Brain alignment of reasoning and action representations from vision-language and action models during naturalistic gameplay
Subba Reddy Oota, Anant Khandelwal, Khushbu Pahwa, Satya Sai Srinath Namburi, Tanmoy Chakraborty, Bapi S. Raju, Manish Gupta

TL;DR
This study investigates how vision-language and large-action models align with human brain activity during naturalistic gameplay, revealing differences in their internal representations and cortical engagement.
Contribution
It demonstrates that action-focused and reasoning-focused prompts influence model-brain alignment differently across cortical regions, highlighting the impact of model specialization.
Findings
VLMs and LAMs outperform RL baselines in voxel-wise encoding.
Prompt-driven gains are largest in frontal-parietal and motor regions.

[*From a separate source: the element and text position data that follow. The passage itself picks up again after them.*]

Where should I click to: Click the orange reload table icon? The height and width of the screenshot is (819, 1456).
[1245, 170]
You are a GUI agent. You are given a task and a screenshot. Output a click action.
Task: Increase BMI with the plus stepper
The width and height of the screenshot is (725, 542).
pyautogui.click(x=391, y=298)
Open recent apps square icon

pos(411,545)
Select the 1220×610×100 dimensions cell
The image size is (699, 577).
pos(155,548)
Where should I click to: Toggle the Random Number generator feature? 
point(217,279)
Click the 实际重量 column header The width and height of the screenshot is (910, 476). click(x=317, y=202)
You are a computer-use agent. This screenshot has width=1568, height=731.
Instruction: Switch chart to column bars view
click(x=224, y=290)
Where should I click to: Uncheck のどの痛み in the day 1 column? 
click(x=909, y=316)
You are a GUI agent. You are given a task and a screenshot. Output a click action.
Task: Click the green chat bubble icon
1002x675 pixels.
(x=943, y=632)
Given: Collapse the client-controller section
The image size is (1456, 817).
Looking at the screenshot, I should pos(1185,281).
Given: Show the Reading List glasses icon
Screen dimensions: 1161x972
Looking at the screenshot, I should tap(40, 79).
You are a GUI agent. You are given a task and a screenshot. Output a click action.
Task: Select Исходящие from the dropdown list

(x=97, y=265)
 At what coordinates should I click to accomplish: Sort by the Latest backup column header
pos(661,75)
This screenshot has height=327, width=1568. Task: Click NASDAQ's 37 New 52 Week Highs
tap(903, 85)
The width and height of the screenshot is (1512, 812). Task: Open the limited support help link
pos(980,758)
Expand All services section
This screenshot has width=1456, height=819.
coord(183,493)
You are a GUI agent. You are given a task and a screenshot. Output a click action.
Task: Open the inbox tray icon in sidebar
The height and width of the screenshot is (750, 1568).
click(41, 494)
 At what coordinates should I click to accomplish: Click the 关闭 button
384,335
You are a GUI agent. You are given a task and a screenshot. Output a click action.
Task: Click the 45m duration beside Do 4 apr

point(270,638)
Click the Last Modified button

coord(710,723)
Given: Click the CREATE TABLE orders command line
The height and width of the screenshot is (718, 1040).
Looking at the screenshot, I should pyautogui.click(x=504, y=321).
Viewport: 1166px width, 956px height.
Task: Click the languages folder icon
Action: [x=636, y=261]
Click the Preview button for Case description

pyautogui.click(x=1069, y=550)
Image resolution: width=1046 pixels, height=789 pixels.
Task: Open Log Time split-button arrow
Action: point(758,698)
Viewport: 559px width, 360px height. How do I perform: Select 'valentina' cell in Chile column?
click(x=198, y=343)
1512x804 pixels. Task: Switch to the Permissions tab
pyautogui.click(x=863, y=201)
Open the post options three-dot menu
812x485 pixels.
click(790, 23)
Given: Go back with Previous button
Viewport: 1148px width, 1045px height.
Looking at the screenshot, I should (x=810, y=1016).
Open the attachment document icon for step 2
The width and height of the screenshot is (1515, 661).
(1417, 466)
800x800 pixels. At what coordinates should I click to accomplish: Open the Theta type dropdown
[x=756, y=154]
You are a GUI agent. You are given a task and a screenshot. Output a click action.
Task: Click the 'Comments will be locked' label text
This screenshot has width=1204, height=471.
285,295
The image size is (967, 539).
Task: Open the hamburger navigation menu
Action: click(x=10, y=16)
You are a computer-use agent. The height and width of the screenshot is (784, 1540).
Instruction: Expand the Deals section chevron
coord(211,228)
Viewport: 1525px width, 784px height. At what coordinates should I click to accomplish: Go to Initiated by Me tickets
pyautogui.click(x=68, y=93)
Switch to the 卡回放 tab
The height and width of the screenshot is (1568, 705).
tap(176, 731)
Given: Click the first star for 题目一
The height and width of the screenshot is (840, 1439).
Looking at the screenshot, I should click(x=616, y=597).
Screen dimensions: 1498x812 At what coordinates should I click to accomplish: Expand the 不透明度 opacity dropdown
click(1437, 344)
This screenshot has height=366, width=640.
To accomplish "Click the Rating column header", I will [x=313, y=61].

VLMs show prompt-symmetric organization; LAMs show prompt-asymmetric organization.
Abstract
Understanding how humans and artificial intelligence systems predict and plan by interacting with their environment is a fundamental challenge at the intersection of neuroscience and machine learning. Most brain-encoding studies focus on aligning artificial models with brain activity during language comprehension or passive visual processing, while interactive brain-alignment studies have to date been largely limited to reinforcement-learning (RL) agents and theory-based models. To address this gap, we study brain alignment of representative models from two foundation-model families, namely vision-language models (VLMs) and large-action models (LAMs), using fMRI recordings from participants playing naturalistic Atari-style video games. Specifically, we examine how action-focused and reasoning-focused prompts shape model's internal representations and align with fMRI brain activity.…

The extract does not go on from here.